François Vidocq, visites guidées passages couverts

François Vidocq, visites guidées passages couverts

Ce jour brûlant de l’été 1844, Honoré de Balzac est dans son jardin de sa maison de Passy. Il partage des pêches avec un drôle de personnage, immense et voûté, le front haut, le visage bovin, le cheveu gris-blond. Les mains de l’homme, pleines de souplesse et son regard inspirent l’intelligence et l’autorité. En croquant sa pêche, Balzac glisse fièrement à son assistant: « je vous présente M. Vidocq ». Ce grand corps âgé emplissant l’espace est un mythe. Cet homme a tout connu. Un vol, d’abord: à treize ans, il a dérobé des couverts en argent à ses parents, dans sa ville d’Arras, et s’est retrouvé en prison. Il est turbulent, fort comme un adulte.

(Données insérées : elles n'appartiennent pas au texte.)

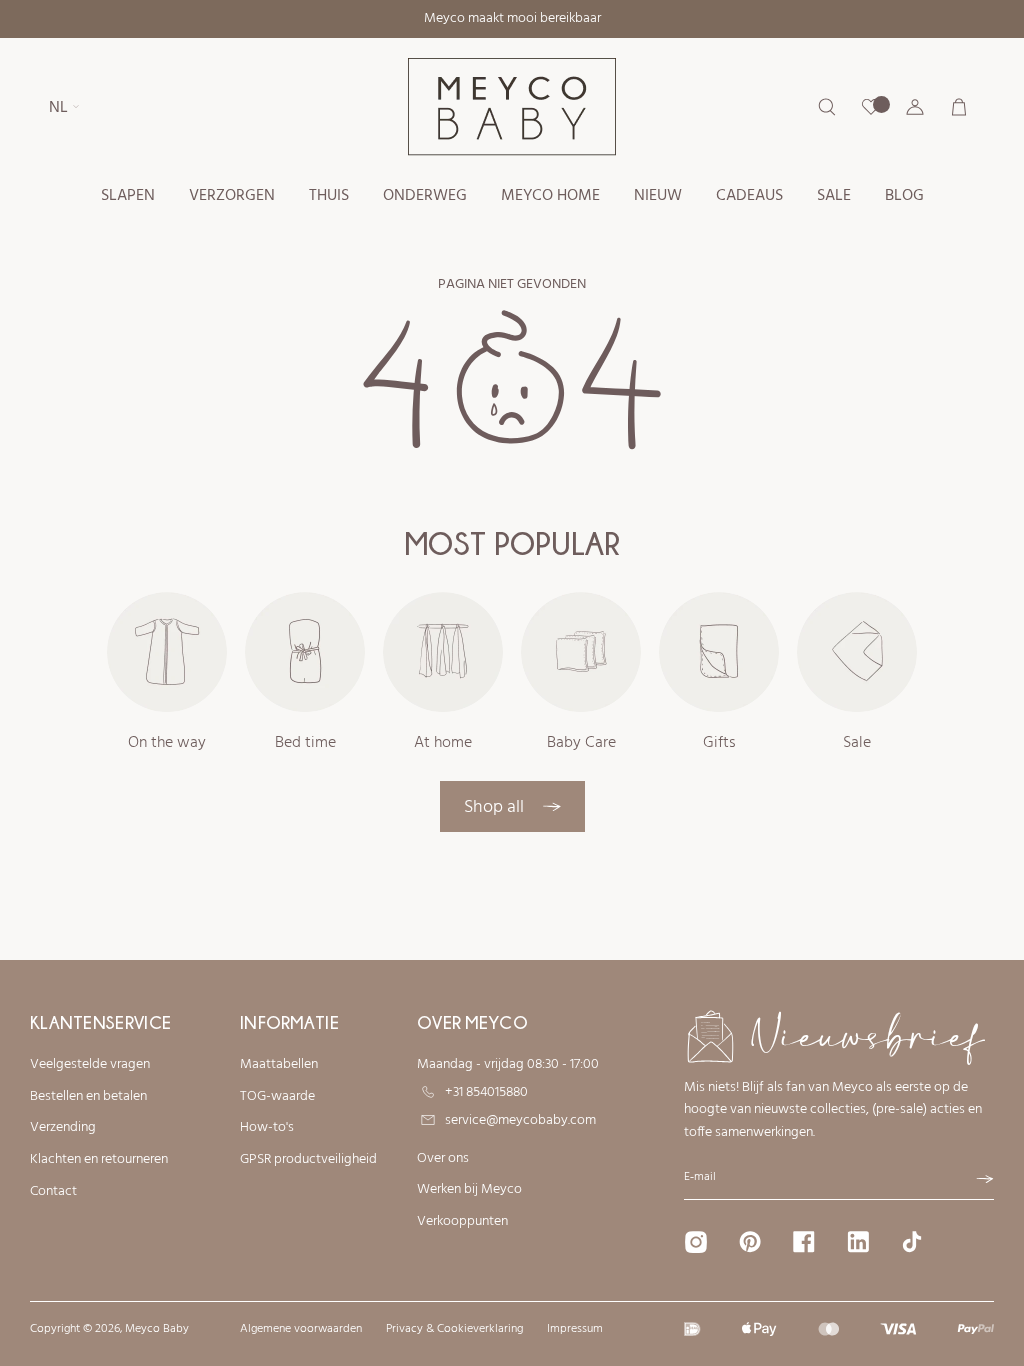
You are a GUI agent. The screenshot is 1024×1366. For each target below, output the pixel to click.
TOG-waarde (277, 1097)
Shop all (496, 807)
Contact (53, 1192)
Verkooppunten (462, 1222)
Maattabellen (279, 1065)
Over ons (443, 1159)
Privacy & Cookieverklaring (454, 1329)
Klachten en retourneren (99, 1160)
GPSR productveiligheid (308, 1160)
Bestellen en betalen (88, 1097)
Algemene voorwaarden (301, 1329)
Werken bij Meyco (469, 1190)
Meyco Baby (157, 1329)
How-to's (267, 1128)
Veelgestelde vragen (90, 1065)
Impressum (575, 1329)
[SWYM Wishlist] (871, 107)
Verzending (63, 1128)
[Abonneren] (985, 1179)
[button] (128, 196)
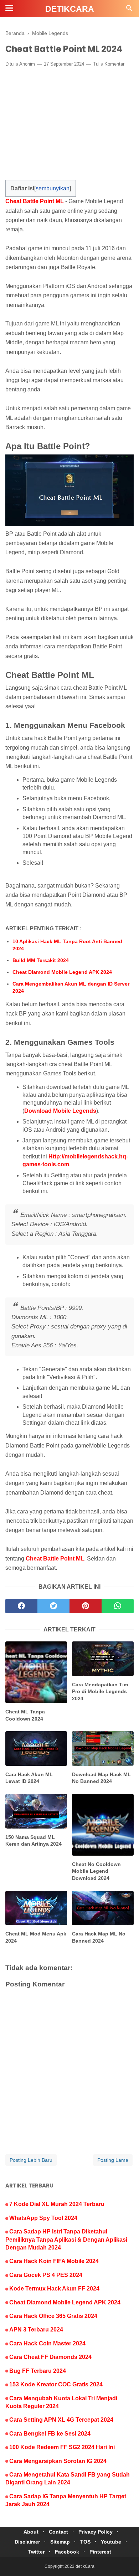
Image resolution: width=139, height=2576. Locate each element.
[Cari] (129, 10)
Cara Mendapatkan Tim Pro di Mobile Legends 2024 (100, 1691)
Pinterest (100, 2552)
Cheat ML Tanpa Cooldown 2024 (25, 1715)
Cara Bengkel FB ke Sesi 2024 (50, 2434)
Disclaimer (27, 2542)
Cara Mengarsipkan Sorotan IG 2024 (58, 2461)
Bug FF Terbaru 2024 (37, 2371)
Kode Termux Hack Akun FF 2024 (54, 2289)
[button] (12, 186)
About (31, 2532)
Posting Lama (112, 2160)
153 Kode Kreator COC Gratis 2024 (56, 2384)
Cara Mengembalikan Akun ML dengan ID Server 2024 (70, 987)
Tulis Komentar (108, 64)
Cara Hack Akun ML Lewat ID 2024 (29, 1778)
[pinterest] (86, 1606)
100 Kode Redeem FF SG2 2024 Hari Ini (62, 2447)
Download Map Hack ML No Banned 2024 (101, 1778)
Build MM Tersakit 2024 (40, 960)
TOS (85, 2542)
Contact (58, 2532)
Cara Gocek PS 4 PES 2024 (45, 2275)
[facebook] (21, 1606)
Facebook (67, 2552)
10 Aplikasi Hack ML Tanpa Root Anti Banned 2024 (67, 945)
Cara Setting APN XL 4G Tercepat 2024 (61, 2420)
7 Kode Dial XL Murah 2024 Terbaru (56, 2204)
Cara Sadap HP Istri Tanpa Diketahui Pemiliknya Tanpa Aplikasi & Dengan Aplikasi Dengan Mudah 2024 (66, 2239)
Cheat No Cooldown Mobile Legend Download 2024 (96, 1871)
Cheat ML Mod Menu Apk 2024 (35, 1937)
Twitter (36, 2552)
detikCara (69, 9)
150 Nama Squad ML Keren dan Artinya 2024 (33, 1840)
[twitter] (53, 1606)
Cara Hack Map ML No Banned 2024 (98, 1937)
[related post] (36, 1672)
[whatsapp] (118, 1606)
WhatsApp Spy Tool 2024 (43, 2218)
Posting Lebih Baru (31, 2160)
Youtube (111, 2542)
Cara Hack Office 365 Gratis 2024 (53, 2316)
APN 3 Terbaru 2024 (36, 2329)
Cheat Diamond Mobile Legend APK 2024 (62, 972)
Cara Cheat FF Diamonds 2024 (50, 2357)
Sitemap (60, 2542)
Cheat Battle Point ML (34, 201)
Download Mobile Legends (60, 1111)
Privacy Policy (95, 2532)
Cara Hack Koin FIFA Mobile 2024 (54, 2261)
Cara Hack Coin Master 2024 (47, 2343)
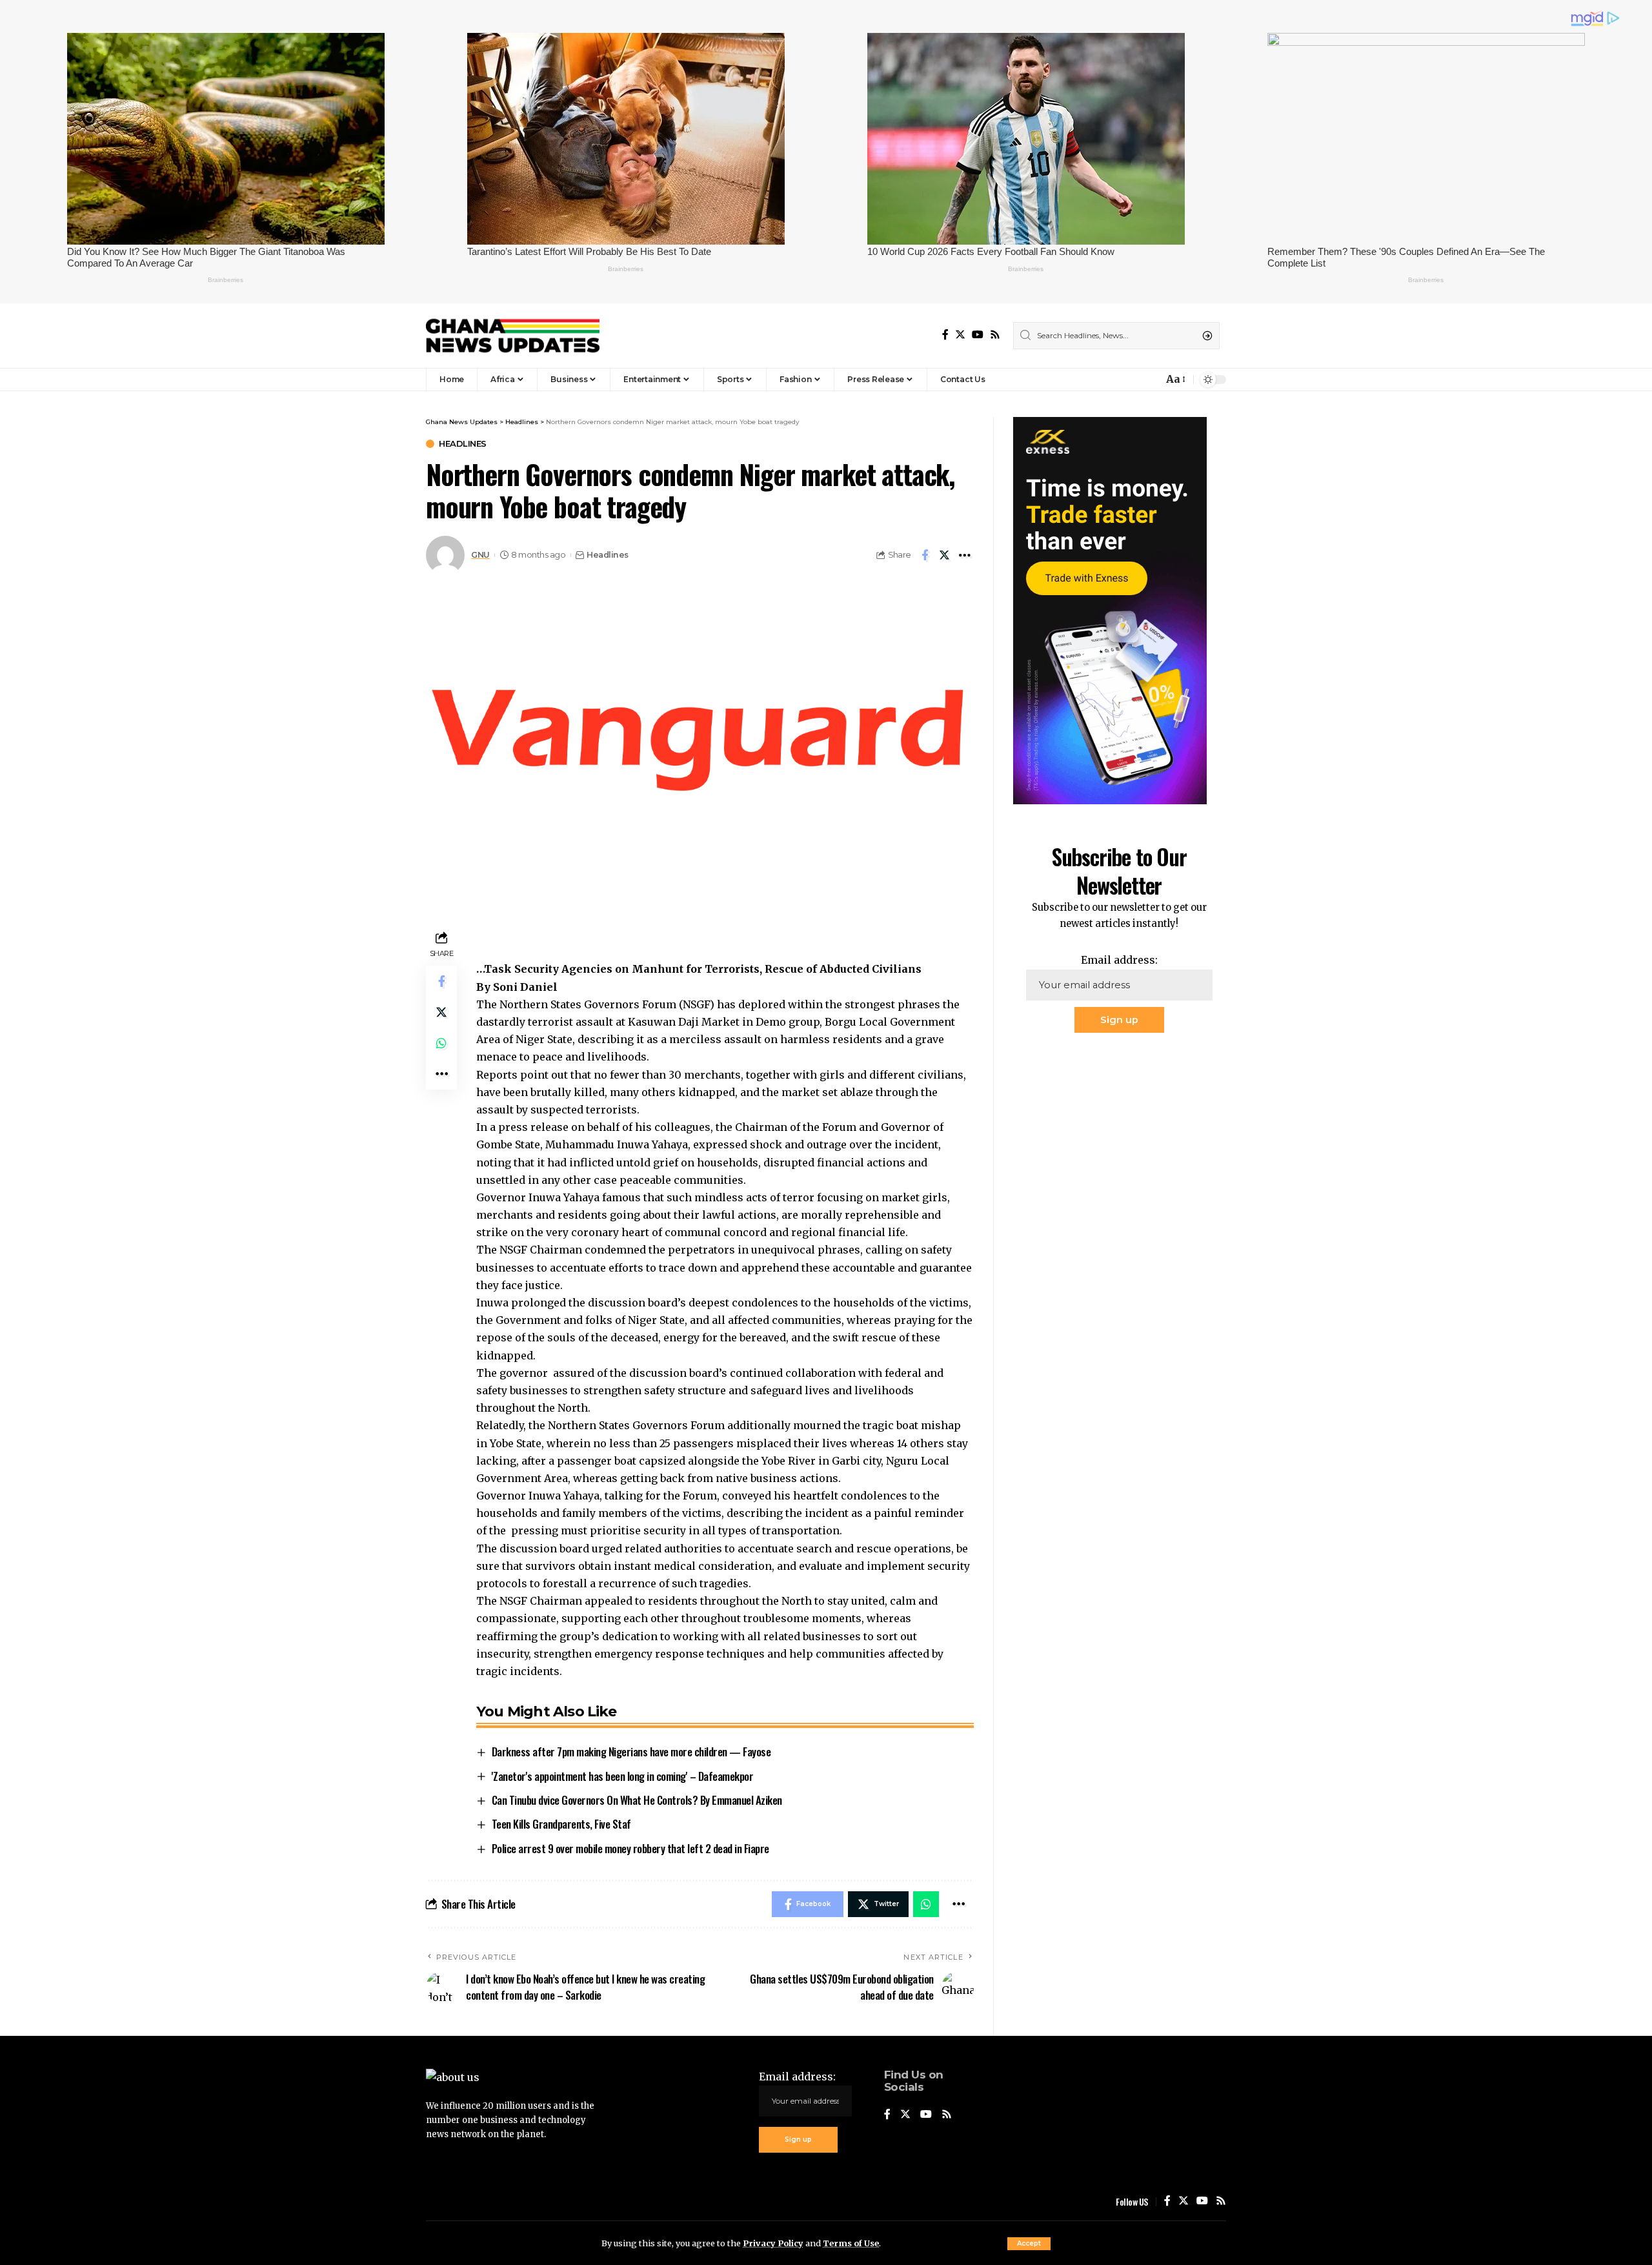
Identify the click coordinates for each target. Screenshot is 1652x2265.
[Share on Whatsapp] (441, 1043)
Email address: (1119, 959)
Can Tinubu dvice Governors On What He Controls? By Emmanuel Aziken (637, 1800)
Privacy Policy (773, 2243)
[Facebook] (945, 334)
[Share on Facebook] (925, 555)
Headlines (463, 444)
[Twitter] (960, 334)
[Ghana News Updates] (512, 335)
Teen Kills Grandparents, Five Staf (561, 1824)
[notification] (1149, 379)
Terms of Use (851, 2243)
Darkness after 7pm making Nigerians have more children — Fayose (631, 1751)
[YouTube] (978, 334)
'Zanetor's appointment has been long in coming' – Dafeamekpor (623, 1776)
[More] (965, 555)
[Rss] (995, 334)
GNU (480, 555)
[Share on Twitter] (945, 555)
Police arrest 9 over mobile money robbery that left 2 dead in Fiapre (630, 1848)
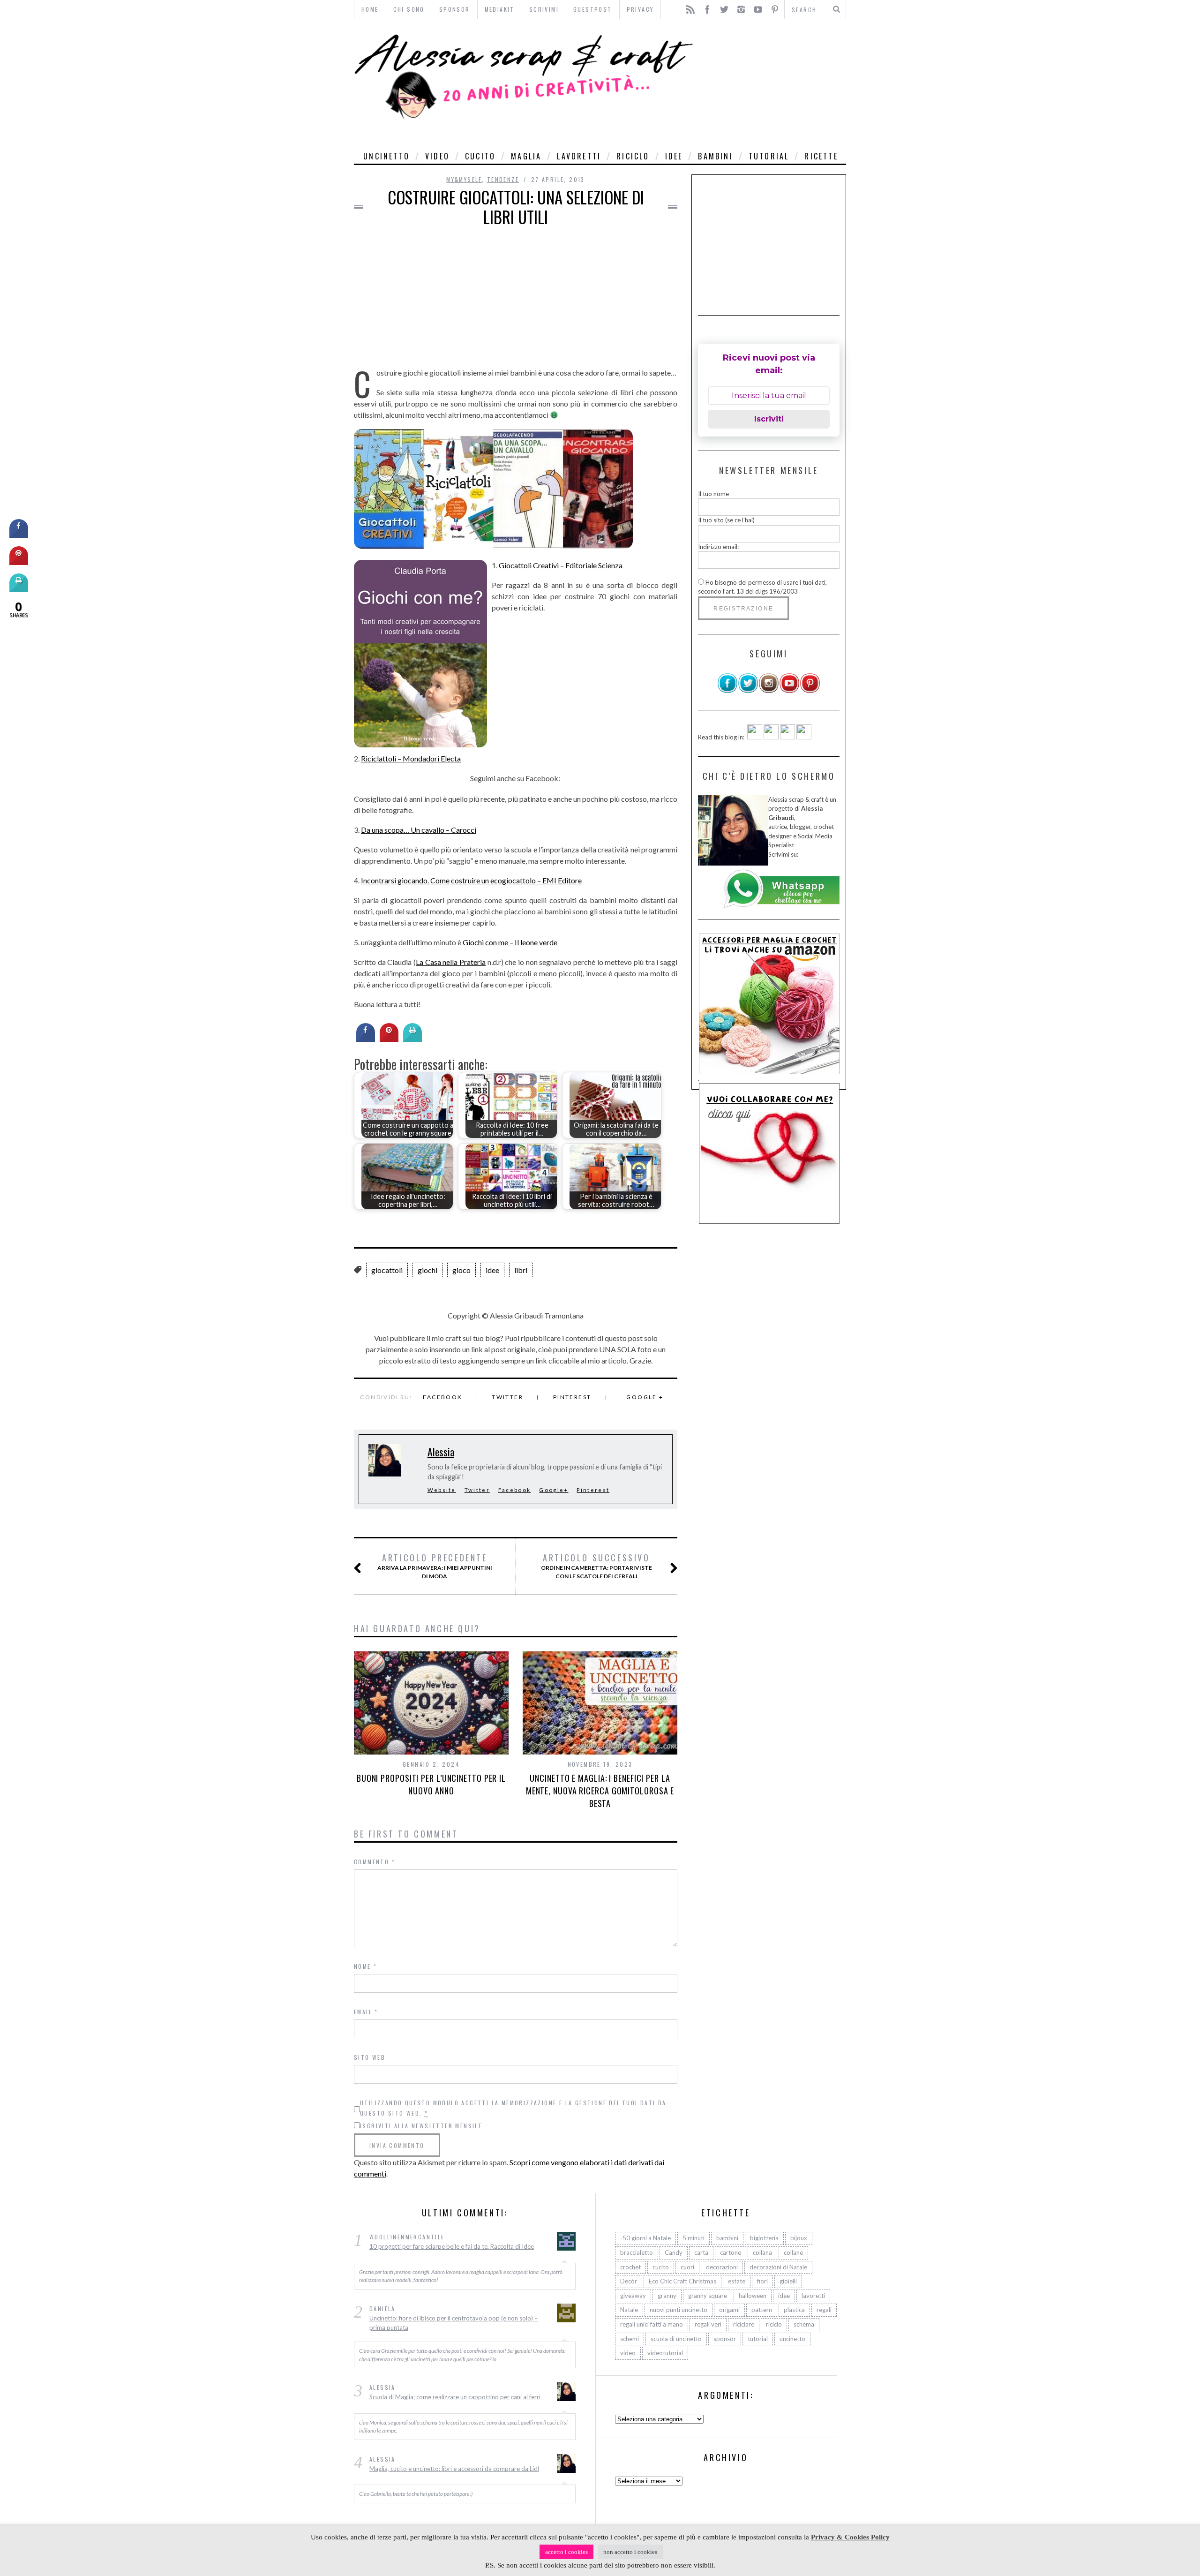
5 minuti (693, 2238)
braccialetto (636, 2252)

Il part combattre en 1792 avec les volontaires du général Kellerman à la bataille de Valmy. Mais de trop fréquentes bagarres dans son régiment mettent fin prématurément à sa carrière militaire. Il erre dans le nord, au contact des troupes régulières, essayant de se vendre comme mercenaire, sans succès. Il vole avec une bande, les « chauffeurs du Nord », qui brûlent les pieds de leurs victimes pour leur faire avouer leurs trésors.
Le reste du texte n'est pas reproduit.